Many believe the Israeli restrictions have as much to do with crushing Hamas as with ensuring the security of Israel’s border.
“Israel’s working assumption is that choking Gaza’s economy and closing its borders to the passage of people will achieve the political objectives it wants,” says a report by Gisha [Deleting Gaza Economy from the Map] , an Israeli charity that campaigns for greater freedom of movement for Palestinians.
“This policy is destroying the business sector, creating a new welfare regime in Gaza, and turning growing numbers of Gaza residents into dependants on international welfare agencies and religious charities.”
Local businessmen say that, in addition to the Israeli restrictions, they are caught in the middle of the political struggle between Hamas in Gaza and Mr Abbas’s West Bank regime.
Hamam Rayes, who runs the TransOrient medical supplier in Gaza City, has escaped the worst of the import ban, although shipments have been delayed and his costs have soared.
“But the problem is less getting [medical] goods than deciding who pays for them – Hamas or Abbas,” he says. “Also, the West Bank government has told us not to pay taxes to Hamas. But if you want to do business with a local hospital, Hamas demands you have your tax up-to-date, so you have to do it.”

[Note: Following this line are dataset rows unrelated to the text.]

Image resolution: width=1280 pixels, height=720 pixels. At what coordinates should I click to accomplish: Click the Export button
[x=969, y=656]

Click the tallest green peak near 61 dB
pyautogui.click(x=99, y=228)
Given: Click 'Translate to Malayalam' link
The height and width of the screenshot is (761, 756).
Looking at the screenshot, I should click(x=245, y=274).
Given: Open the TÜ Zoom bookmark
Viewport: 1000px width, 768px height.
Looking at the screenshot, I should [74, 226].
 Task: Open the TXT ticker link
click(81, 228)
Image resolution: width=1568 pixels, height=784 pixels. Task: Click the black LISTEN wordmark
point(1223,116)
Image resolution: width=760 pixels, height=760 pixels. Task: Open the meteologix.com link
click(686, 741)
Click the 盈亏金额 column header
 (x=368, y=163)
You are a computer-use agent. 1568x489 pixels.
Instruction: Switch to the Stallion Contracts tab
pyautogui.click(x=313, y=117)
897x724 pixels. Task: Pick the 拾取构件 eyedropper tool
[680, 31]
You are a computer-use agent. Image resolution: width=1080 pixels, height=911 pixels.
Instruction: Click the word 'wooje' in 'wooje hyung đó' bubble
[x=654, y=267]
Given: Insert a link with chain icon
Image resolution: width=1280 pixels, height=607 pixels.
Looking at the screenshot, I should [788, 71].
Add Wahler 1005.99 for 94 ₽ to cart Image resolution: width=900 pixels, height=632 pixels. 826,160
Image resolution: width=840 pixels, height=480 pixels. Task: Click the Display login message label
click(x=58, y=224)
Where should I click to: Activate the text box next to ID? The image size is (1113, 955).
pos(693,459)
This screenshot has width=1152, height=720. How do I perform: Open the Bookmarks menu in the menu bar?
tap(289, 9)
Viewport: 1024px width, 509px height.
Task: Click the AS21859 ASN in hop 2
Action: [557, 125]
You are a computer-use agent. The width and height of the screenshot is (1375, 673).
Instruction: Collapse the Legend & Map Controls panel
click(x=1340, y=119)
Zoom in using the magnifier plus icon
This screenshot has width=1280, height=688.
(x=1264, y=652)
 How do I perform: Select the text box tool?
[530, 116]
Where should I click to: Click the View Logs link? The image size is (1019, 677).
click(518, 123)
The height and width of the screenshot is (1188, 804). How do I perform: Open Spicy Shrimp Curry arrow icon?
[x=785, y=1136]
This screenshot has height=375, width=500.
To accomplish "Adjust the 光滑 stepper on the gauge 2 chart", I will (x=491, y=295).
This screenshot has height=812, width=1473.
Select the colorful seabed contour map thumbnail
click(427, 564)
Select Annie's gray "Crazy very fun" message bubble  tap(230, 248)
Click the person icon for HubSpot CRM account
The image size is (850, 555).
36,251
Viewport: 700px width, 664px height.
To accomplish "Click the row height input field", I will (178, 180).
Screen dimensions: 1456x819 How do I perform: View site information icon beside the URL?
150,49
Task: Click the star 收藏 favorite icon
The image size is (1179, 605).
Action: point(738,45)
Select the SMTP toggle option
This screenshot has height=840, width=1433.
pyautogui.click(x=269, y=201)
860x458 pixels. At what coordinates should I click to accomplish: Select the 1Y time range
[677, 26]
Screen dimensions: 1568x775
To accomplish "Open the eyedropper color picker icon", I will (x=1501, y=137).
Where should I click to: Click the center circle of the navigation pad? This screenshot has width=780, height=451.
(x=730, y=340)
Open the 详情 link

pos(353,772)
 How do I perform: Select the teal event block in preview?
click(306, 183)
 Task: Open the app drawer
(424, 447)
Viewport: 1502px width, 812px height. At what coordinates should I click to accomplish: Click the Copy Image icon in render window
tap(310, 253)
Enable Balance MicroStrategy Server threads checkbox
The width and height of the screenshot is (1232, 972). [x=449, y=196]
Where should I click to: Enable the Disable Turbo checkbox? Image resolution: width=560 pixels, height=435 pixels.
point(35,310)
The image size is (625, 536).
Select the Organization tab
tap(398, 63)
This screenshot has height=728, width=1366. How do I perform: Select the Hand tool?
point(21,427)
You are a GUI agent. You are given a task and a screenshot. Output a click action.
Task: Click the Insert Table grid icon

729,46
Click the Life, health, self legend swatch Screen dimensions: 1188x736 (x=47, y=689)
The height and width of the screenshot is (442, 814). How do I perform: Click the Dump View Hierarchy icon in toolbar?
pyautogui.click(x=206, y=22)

One consequence of the import-export freeze is near collapse of the textile sector that normally sells 90 per cent of output to the Israeli market. “About $10m [€7.3m, £5m] of finished garments are waiting to be shipped,” says Mr Hamad.
Some 400 containers of furniture, a Gazan specialty, are also stranded. Food processors have stopped work for lack of any one of 33 raw materials – ranging from cacao to carbon dioxide – needed for production.
About 5,000 monthly salary-earners are still in work but most daily industrial wage-earners have been laid off. In Gaza, a wage might feed up to 10 dependants.